Лиля потянулась за папироской. Он перехватил ее руку:
— Хватит курить.
— Я хочу тебе все рассказать. — Она закурила, села на диване, закрыла ноги платком. — Так на чем я остановилась? Да, как я у Таньки жила. Ну что тебе сказать. Сдавала я кровь на донорском пункте, платили за это. Только, чтобы кровь сдавать, надо хорошо питаться, а какое у меня питание? И сдавать можно было раз в два месяца. Кидалась я во все стороны, лишь бы как-нибудь устроиться. Работы кругом много, а у меня нет прописки, нет жилплощади, кто мне может помочь? Попадались, конечно, и хорошие люди. Был летчик один, Сережа, хотел меня устроить на аэродром официанткой в столовую. Не хотелось мне в официантки, да и аэродром этот был за Москвой, но что делать? Давали койку в общежитии и временную прописку. Хоть и загородная прописка, а все же почти Москва. Согласилась. Поехала на аэродром поездом, потом автобусом, к черту на кулички, а меня не взяли: воинская часть, а у меня анкета. Куда деваться? Все обещают, а никто ничего не делает. Да и кто что может сделать? А тут новое несчастье. Возвращаемся мы в свой подвал, а дворничиха нам говорит: «Участковый про вас спрашивал, не могу я вас больше держать без прописки, уходите скорее!» Выставила нас, а мы ей за месяц вперед заплатили, плакали наши денежки. Очутились мы с Танькой на улице. Она пошла куда-то ночевать, а я хожу с чемоданчиком, в нем все мои вещи и простыня. Ведь черт его знает, где придется ночевать, а все же на своей простыне. Походила я, походила, потом села в поезд и поехала в Александров, давно у мамы не была.

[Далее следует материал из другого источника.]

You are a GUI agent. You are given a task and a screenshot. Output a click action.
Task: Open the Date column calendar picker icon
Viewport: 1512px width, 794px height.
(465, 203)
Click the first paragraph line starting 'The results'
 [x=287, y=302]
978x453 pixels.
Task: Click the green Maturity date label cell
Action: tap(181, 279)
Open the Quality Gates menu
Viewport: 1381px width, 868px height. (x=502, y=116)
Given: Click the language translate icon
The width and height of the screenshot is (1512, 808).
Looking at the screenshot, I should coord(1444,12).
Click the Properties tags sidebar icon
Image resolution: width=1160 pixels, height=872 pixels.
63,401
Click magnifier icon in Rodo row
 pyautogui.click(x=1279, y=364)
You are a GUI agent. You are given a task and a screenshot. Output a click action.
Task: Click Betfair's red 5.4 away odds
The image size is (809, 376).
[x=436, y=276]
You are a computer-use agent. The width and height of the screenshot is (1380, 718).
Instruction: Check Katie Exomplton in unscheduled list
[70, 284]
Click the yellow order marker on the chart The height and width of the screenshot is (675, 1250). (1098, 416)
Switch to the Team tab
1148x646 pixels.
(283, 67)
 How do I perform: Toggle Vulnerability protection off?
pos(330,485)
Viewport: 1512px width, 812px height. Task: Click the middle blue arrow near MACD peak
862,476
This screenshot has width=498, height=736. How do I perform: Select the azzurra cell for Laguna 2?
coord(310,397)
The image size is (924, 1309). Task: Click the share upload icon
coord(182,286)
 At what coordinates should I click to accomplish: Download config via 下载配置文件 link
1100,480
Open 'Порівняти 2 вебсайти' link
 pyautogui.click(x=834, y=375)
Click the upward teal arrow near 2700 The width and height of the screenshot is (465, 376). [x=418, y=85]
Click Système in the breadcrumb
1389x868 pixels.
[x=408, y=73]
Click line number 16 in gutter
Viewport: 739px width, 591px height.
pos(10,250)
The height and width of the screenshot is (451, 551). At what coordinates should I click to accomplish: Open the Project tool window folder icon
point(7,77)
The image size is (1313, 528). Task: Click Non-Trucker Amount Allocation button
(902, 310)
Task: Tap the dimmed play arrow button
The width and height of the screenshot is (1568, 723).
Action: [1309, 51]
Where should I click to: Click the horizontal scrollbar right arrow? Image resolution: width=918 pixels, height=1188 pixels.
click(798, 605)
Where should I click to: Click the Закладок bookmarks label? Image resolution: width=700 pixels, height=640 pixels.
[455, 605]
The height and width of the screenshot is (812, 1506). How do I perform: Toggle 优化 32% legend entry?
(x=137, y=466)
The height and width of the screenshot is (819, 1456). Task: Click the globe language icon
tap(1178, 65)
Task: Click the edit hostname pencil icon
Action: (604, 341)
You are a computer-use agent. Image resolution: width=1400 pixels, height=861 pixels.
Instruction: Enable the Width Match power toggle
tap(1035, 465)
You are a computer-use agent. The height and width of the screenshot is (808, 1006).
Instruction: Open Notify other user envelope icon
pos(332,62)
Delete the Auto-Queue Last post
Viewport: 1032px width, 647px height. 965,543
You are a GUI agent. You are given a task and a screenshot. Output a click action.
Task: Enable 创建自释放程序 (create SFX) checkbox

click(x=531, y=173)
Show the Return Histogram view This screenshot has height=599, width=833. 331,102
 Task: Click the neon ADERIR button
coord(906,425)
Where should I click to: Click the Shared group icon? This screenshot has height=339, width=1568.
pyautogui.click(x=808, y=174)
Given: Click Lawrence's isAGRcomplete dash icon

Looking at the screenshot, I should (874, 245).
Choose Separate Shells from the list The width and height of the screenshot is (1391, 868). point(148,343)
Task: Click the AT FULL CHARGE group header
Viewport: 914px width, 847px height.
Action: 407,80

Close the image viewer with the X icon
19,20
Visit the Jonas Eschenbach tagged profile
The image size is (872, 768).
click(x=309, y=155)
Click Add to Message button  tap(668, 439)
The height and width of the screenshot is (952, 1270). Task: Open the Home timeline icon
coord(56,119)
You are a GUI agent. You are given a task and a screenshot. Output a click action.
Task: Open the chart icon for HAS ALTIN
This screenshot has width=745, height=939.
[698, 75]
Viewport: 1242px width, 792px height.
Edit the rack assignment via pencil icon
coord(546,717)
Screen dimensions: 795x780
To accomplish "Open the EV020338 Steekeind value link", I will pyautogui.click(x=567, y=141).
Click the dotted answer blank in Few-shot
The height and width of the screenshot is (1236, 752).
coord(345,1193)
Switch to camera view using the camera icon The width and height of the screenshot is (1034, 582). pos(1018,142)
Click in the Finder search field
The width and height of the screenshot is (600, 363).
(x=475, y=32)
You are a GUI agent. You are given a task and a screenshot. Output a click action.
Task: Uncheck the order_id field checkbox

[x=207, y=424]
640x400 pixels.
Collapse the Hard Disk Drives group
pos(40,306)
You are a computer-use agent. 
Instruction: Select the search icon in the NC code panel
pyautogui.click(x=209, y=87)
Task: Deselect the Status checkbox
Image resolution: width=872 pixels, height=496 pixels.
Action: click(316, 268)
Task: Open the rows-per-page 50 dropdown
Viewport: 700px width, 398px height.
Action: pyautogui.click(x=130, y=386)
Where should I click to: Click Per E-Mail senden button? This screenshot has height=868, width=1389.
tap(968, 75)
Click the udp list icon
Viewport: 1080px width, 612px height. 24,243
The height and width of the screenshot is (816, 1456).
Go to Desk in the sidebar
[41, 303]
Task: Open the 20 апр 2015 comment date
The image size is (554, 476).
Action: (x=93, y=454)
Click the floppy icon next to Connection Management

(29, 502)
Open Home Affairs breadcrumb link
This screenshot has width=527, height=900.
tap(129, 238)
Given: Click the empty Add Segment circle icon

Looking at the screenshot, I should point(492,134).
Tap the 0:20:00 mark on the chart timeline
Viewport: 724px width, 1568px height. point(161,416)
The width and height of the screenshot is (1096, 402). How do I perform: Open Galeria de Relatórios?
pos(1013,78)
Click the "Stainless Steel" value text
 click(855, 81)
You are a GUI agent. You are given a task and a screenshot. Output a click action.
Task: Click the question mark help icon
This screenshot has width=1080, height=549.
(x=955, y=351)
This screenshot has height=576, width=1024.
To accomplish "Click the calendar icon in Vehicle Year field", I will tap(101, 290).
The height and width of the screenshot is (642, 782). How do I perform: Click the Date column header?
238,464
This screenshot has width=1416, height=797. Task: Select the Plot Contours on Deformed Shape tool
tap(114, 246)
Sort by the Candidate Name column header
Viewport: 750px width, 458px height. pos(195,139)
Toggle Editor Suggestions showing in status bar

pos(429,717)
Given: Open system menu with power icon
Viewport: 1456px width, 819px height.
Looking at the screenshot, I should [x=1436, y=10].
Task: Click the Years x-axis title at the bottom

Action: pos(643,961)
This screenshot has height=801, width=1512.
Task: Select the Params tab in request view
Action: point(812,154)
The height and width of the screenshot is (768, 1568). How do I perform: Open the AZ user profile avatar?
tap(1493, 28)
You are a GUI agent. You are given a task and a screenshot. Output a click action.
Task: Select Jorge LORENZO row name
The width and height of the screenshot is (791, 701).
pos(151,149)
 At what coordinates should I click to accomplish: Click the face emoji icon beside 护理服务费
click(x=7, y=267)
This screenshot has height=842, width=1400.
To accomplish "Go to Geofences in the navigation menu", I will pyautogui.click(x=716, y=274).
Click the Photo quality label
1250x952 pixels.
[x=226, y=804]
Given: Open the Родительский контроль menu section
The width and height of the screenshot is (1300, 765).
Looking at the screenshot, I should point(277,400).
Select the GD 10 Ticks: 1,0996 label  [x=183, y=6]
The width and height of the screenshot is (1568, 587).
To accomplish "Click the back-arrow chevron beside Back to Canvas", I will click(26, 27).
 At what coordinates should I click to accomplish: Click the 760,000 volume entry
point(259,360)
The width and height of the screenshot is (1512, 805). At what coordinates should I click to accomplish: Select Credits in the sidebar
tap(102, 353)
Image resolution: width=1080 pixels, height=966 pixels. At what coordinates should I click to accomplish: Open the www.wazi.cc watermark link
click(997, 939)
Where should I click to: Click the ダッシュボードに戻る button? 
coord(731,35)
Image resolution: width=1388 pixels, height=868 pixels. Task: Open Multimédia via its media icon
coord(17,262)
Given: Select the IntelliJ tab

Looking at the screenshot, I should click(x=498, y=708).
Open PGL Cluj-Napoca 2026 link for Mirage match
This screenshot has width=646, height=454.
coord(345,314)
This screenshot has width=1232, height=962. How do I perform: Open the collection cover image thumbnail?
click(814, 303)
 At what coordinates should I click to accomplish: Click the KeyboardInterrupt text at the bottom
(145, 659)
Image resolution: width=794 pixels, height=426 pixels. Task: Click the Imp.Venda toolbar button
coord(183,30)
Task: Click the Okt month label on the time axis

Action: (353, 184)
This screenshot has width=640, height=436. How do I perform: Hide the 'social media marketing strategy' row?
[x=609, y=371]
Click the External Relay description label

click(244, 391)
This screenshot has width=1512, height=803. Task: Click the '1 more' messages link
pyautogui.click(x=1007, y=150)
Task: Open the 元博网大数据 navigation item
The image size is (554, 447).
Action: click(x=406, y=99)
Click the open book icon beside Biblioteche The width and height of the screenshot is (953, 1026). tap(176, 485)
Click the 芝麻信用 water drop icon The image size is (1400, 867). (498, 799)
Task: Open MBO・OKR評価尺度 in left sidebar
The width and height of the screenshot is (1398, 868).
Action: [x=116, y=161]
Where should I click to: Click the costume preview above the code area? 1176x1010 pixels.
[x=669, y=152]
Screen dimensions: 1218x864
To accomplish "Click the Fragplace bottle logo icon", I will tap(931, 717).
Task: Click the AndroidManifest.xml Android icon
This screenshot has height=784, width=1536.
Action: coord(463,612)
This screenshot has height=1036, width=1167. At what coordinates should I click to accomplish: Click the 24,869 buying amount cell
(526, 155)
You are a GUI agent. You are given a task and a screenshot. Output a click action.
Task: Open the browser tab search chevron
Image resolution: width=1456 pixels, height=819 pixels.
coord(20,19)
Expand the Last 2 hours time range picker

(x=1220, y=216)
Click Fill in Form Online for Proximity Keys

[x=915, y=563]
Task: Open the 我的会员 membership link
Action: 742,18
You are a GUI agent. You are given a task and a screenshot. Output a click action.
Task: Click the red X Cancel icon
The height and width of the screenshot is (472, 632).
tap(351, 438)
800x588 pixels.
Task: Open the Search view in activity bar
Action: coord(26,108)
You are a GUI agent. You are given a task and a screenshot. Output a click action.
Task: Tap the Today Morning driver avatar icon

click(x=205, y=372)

У меня сердце разрывалось, когда я к маме приезжала. Старенькая, сгорбленная, седая, несчастная. Что я могла для нее сделать, сам скажи, что я могла? Если и бывали у меня деньги, так только для нее. Куплю колбасы докторской, кефира, конфет. Снимала она даже не комнату, а клетушку рядом с хлевом, дуло изо всех углов, холод собачий. Платила она за этот хлев двести рублей. Жила мама на то, что Вера ей посылала, — четыреста рублей она ей посылала. Двести рублей квартира, остается на жизнь тоже двести, живи как хочешь! Звала ее Фаина в Сосняки, но мама боялась возвращаться туда, где ее знают. Боялась, опять посадят или вышлют на поселение. Таких, как она, уже отбывших срок, хватали ни с того ни с сего и опять высылали. Не смотрели, старик ты или старуха.
Ну ладно! Пожила я у мамы три дня — вижу, ей самой есть нечего, и спала я на полу, зима, морозы лютые, какой там пол. Вернулась я в Москву. Что, думаю, делать! Прописки нет, работы нет, в институт я не поступила, жить негде, спать негде, надо возвращаться в Сосняки — и неохота: Москва все-таки. Зашла я к Вере, передала, что к маме ездила, рассказала, как мучается она, поплакали мы, как полагается, расчувствовались, стали виниться друг перед другом. И начала меня Вера уговаривать не возвращаться в Сосняки, а выйти замуж. Представь себе! Был у них знакомый, тоже физик, с Евгешей работал, Севой его звали, Всеволод, молодой еще. Когда приходил, таращил на меня глаза. Вера уговаривала: способный, талант, любит тебя, не спеши, посмотри, подумай, в Сосняки всегда успеешь.